In the illustrious and richly documented history of American jazz, no figure has been more controversial than the jazz critic. Jazz critics can be revered or reviled—often both—but they should not be ignored. And while the tradition of jazz has been covered from seemingly every angle, nobody has ever turned the pen back on itself to chronicle the many writers who have helped define how we listen to and how we understand jazz. That is, of course, until now. In Blowin’ Hot and Cool, John Gennari provides a definitive history of jazz criticism from the 1920s to the present. The music itself is prominent in his account, as are the musicians—from Louis Armstrong and Duke Ellington to Charlie Parker, John Coltrane, Roscoe Mitchell, and beyond. But the work takes its shape from fascinating stories of the tradition’s key critics—Leonard Feather, Martin Williams, Whitney Balliett, Dan Morgenstern, Gary Giddins, and Stanley Crouch, among many others. Gennari is the first to show the many ways these critics have mediated the relationship between the musicians and the audience—not merely as writers, but in many cases as producers, broadcasters, concert organizers, and public intellectuals as well. For Gennari, the jazz tradition is not so much a collection of recordings and performances as it is a rancorous debate—the dissonant noise clamoring in response to the sounds of jazz. Against the backdrop of racial strife, class and gender issues, war, and protest that has defined the past seventy-five years in America, Blowin’ Hot and Cool brings to the fore jazz’s most vital critics and the role they have played not only in defining the history of jazz but also in shaping jazz’s significance in American culture and life.


Hot Jazz

1998
Hot Jazz
Title Hot Jazz PDF eBook
Author David Griffiths
Publisher Scarecrow Press
Pages 284
Release 1998
Genre Biography & Autobiography
ISBN 9780810834156

Griffith's work results from many interviews with side-men in big bands of the early 1930's and early 40's, including Curtis Jones, Bill Dillard and Cliff Olson.
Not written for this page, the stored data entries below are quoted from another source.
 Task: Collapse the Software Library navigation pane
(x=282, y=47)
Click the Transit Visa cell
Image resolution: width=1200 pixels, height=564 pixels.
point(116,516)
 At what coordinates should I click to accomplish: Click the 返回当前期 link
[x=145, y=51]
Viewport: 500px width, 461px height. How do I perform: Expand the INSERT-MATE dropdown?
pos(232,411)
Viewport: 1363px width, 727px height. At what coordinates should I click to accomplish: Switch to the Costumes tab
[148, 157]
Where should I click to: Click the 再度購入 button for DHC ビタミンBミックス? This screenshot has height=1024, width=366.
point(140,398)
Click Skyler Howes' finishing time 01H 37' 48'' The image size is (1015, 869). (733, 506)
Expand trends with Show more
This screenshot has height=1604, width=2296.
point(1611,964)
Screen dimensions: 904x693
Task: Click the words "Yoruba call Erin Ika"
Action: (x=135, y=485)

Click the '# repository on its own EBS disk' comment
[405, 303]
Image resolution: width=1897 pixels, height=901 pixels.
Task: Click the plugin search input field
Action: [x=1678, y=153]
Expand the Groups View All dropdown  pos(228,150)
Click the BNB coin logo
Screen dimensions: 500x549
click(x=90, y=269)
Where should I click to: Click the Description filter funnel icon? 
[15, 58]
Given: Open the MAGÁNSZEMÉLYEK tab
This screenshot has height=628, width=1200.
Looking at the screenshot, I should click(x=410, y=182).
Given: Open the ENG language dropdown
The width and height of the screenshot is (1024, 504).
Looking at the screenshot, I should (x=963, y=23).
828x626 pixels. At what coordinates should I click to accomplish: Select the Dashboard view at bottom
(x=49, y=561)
Here the author brings a fresh perspective to the rich legacy they left behind them.


Good Vibes

2003
Good Vibes
Title Good Vibes PDF eBook
Author Terry Gibbs
Publisher Scarecrow Press
Pages 380
Release 2003
Genre Biography & Autobiography
ISBN 9780810845862

A foreword by Chubby Jackson, a discography, and an index round out this captivating volume."--BOOK JACKET.


Jazzocracy

2008-01-01
Jazzocracy
Title Jazzocracy PDF eBook
Author Kabir Sehgal
Publisher Better World Books
Pages 224
Release 2008-01-01
Genre Jazz
ISBN 9780615176932


Jazz Day

2016
Jazz Day
Title Jazz Day PDF eBook
Author Roxane Orgill
Publisher Candlewick Press
Pages 61
Release 2016
Genre Juvenile Nonfiction
ISBN 0763669547

A collection of poems recounts the efforts of Esquire magazine graphic designer Art Kane to photograph a group of famous jazz artists in front of a Harlem brownstone.